#### Activity
Everything from the line holding "Task: Click the" to the last line of the material below must be retyped exactly, minus any pictures.

#### Input material
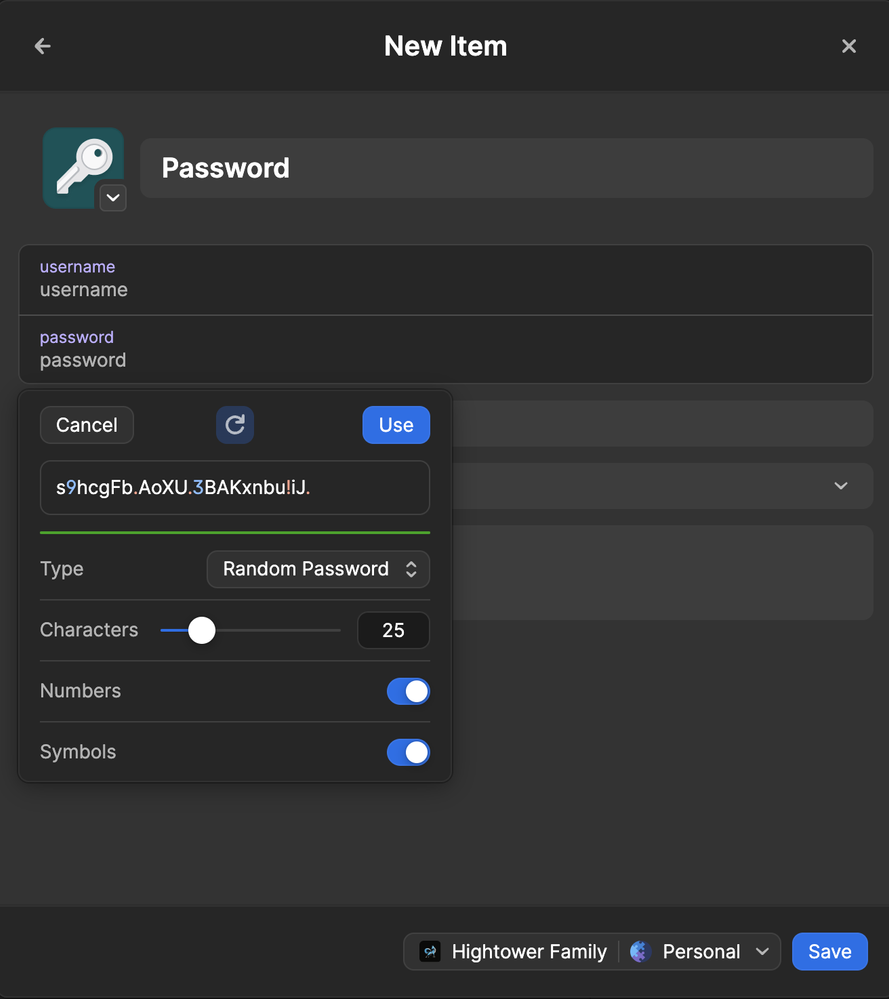Click the character count box showing 25
The image size is (889, 999).
[393, 630]
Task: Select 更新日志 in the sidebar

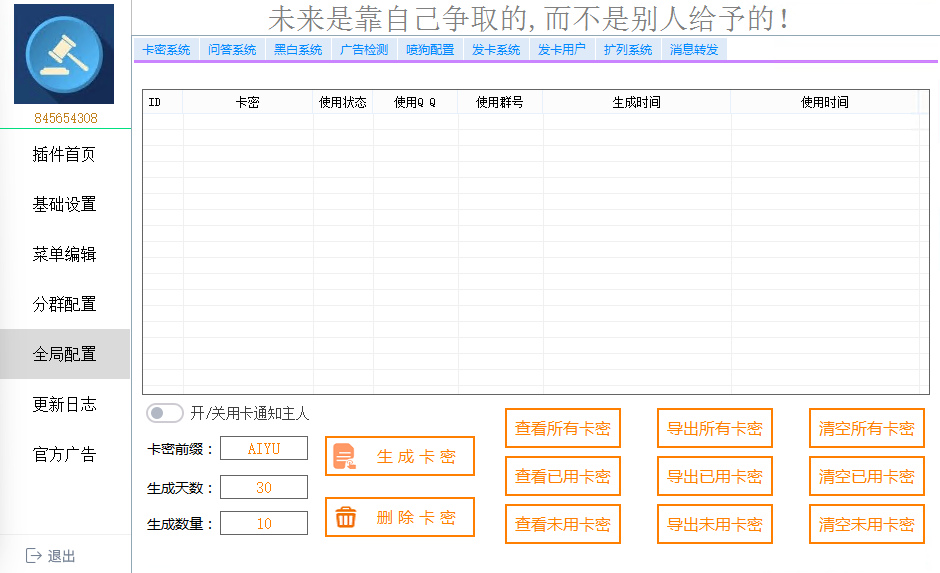Action: pyautogui.click(x=64, y=404)

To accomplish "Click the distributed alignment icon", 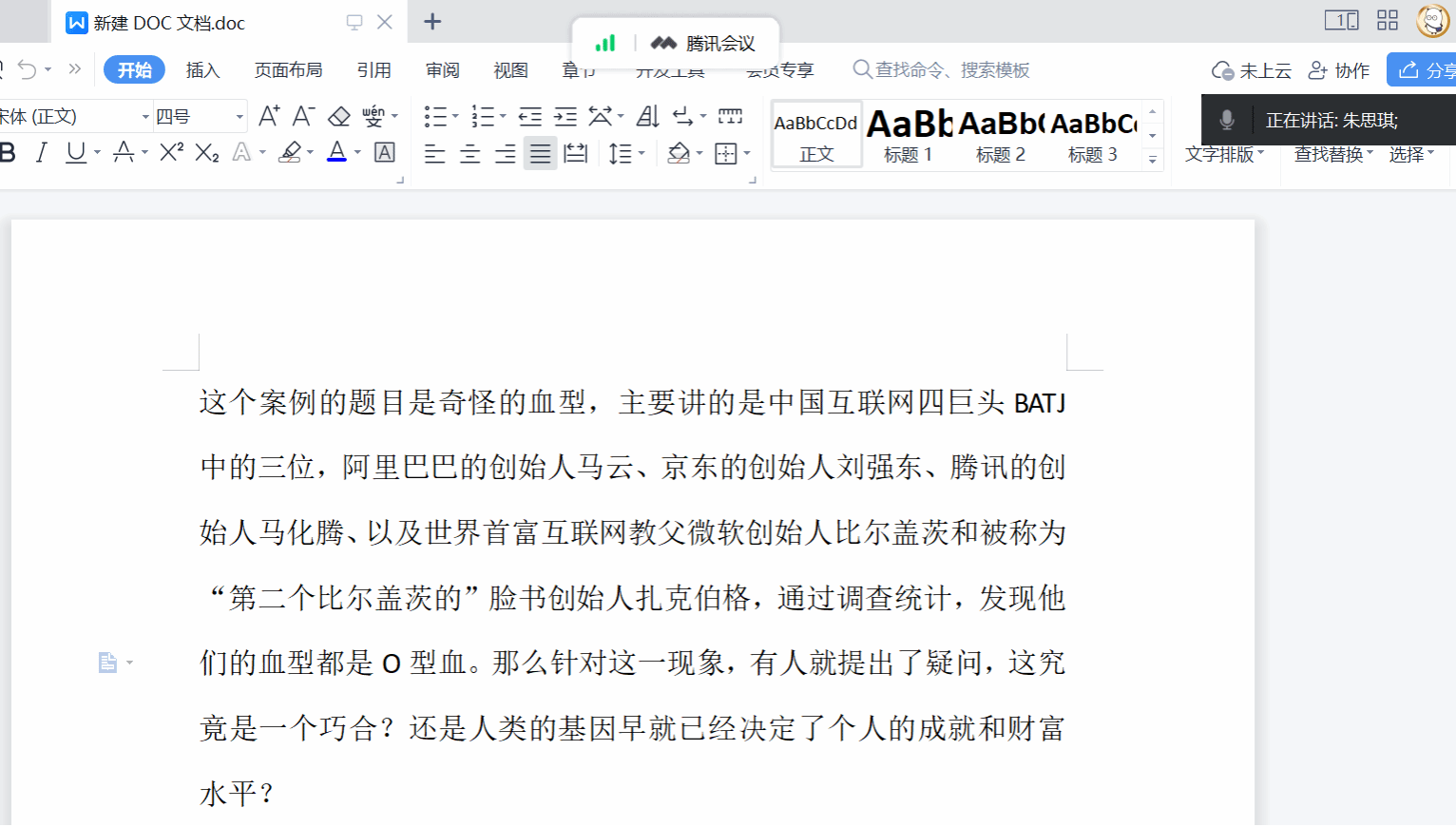I will [575, 153].
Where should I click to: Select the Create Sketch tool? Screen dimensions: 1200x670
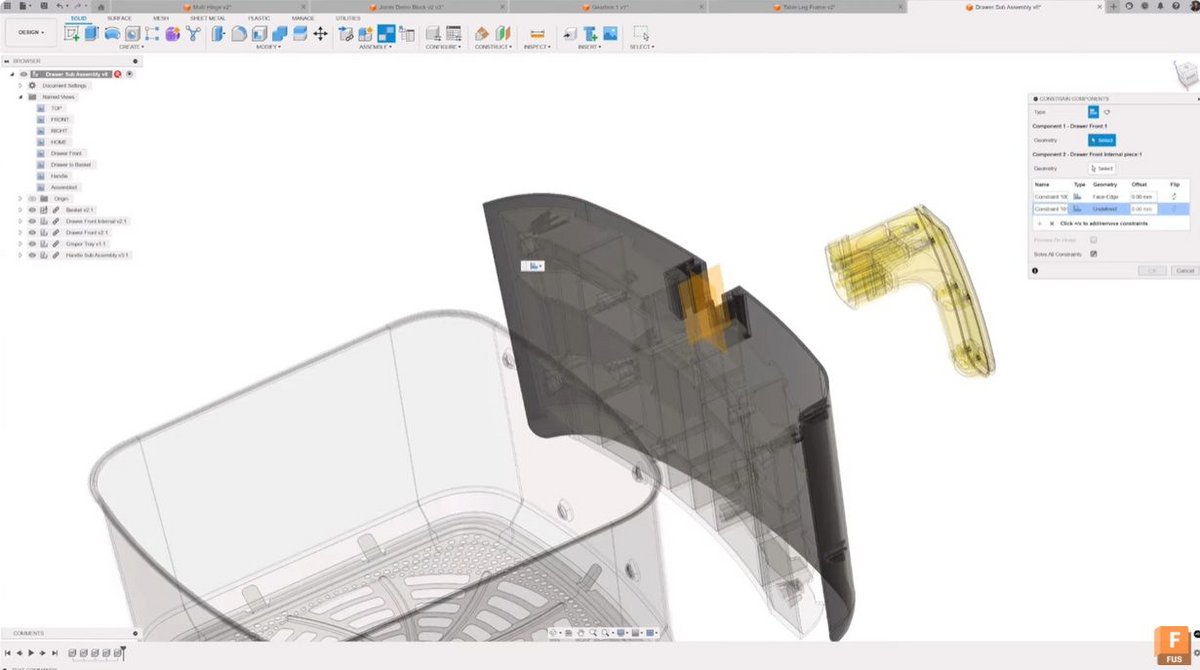point(70,33)
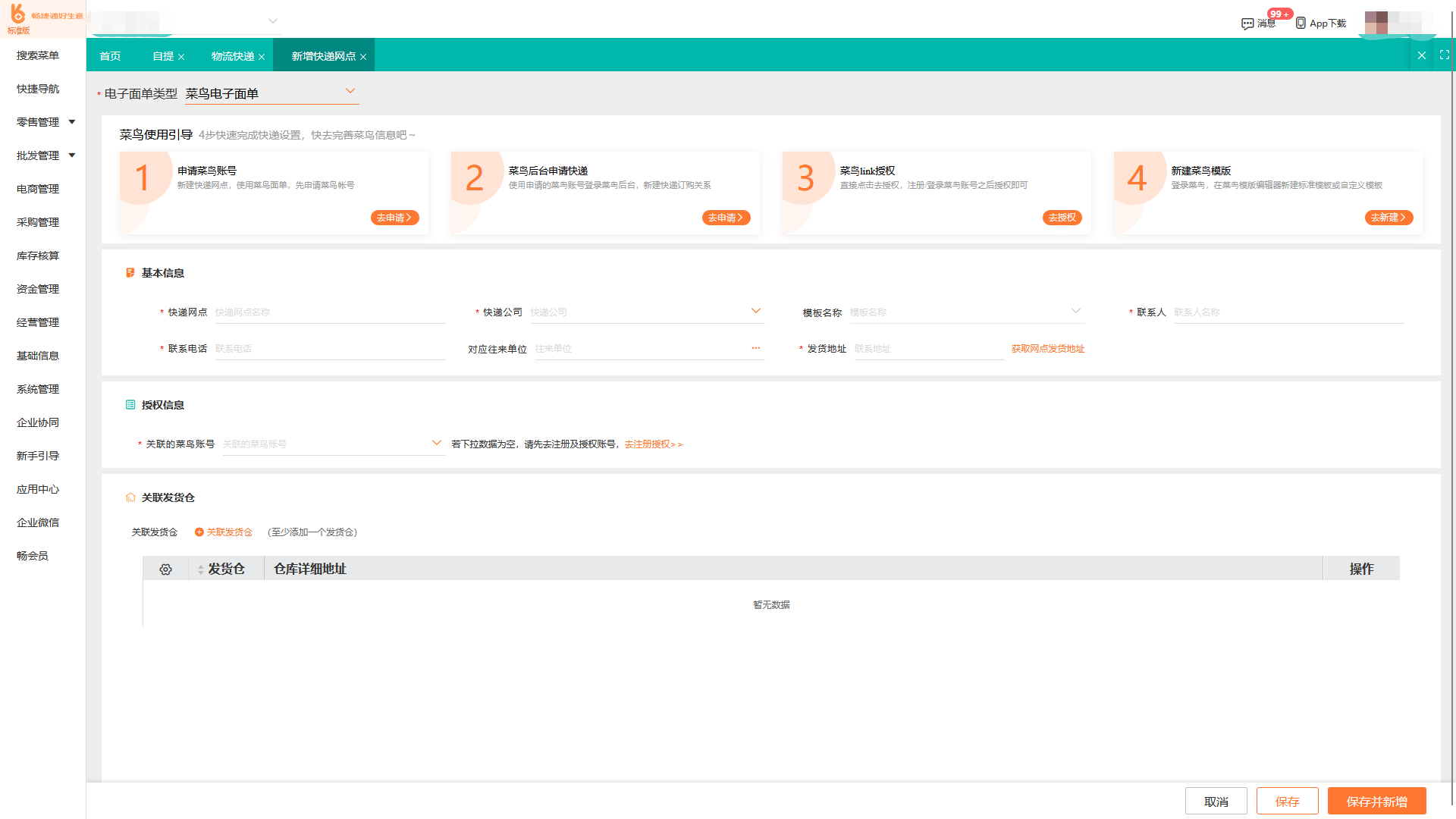Expand the 快递公司 dropdown selector
1456x819 pixels.
757,312
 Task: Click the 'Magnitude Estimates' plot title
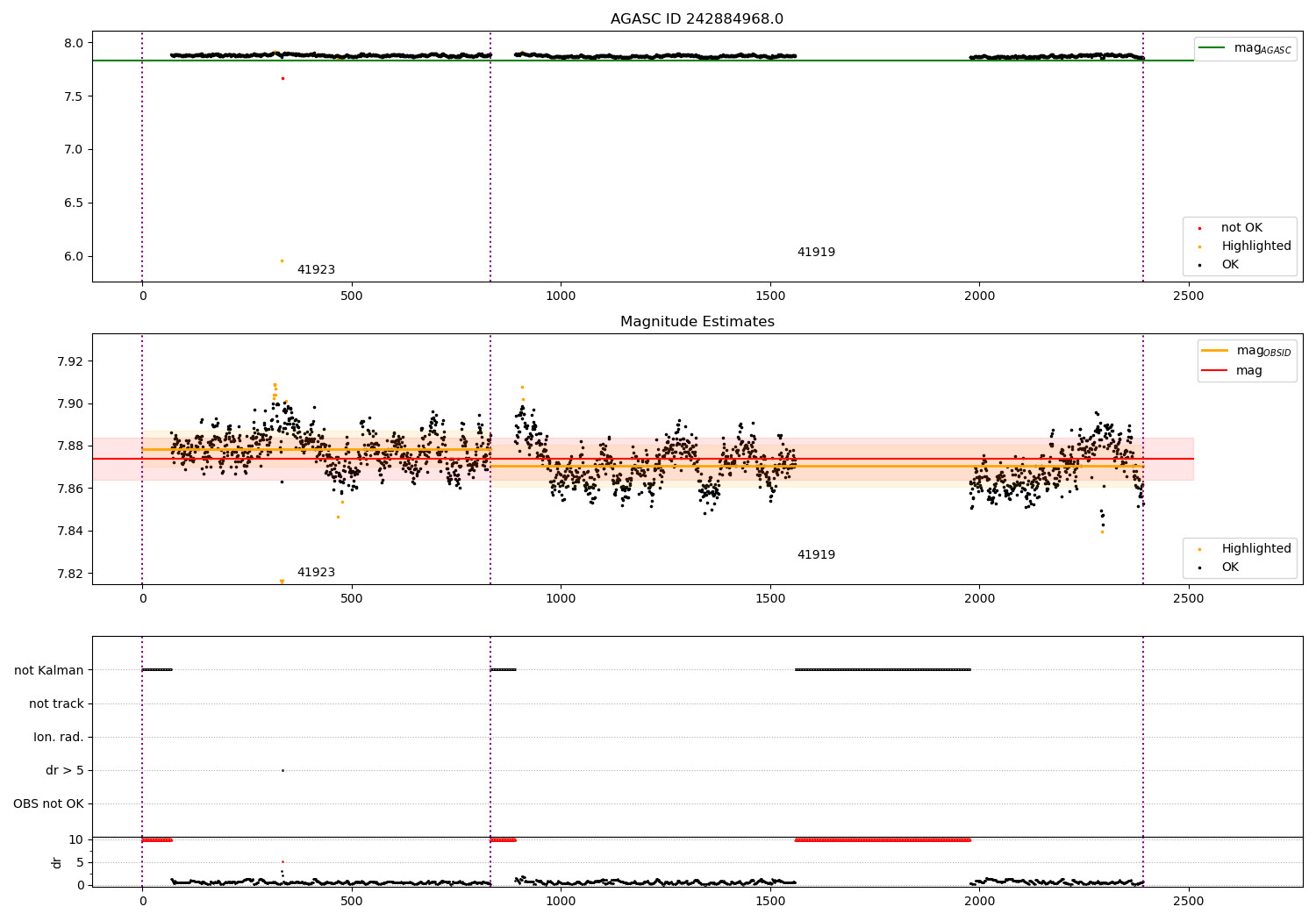tap(697, 322)
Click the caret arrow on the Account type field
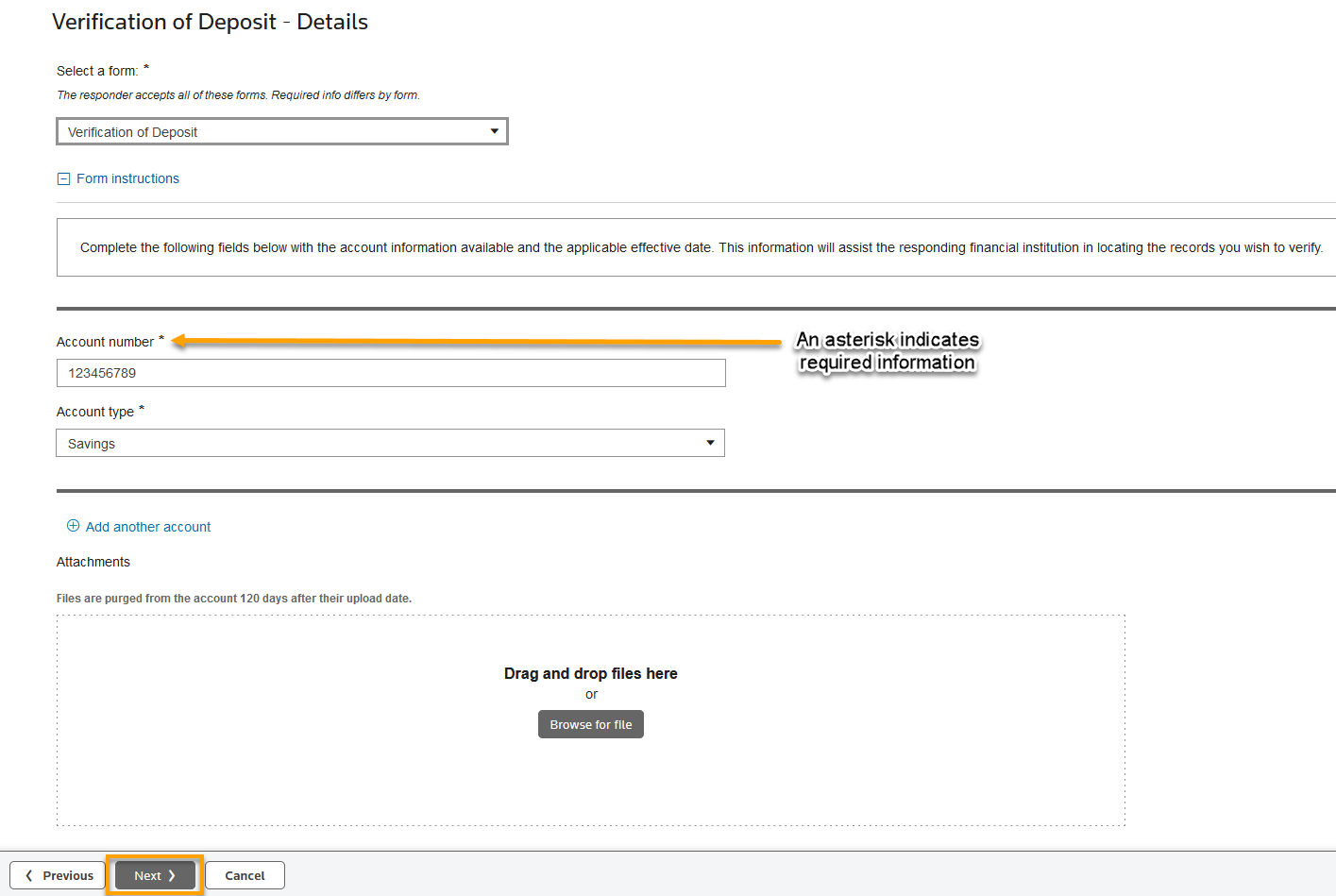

#### Task output
 Task: Click the 'Magnitude Estimates' plot title
tap(697, 322)
Click the caret arrow on the Account type field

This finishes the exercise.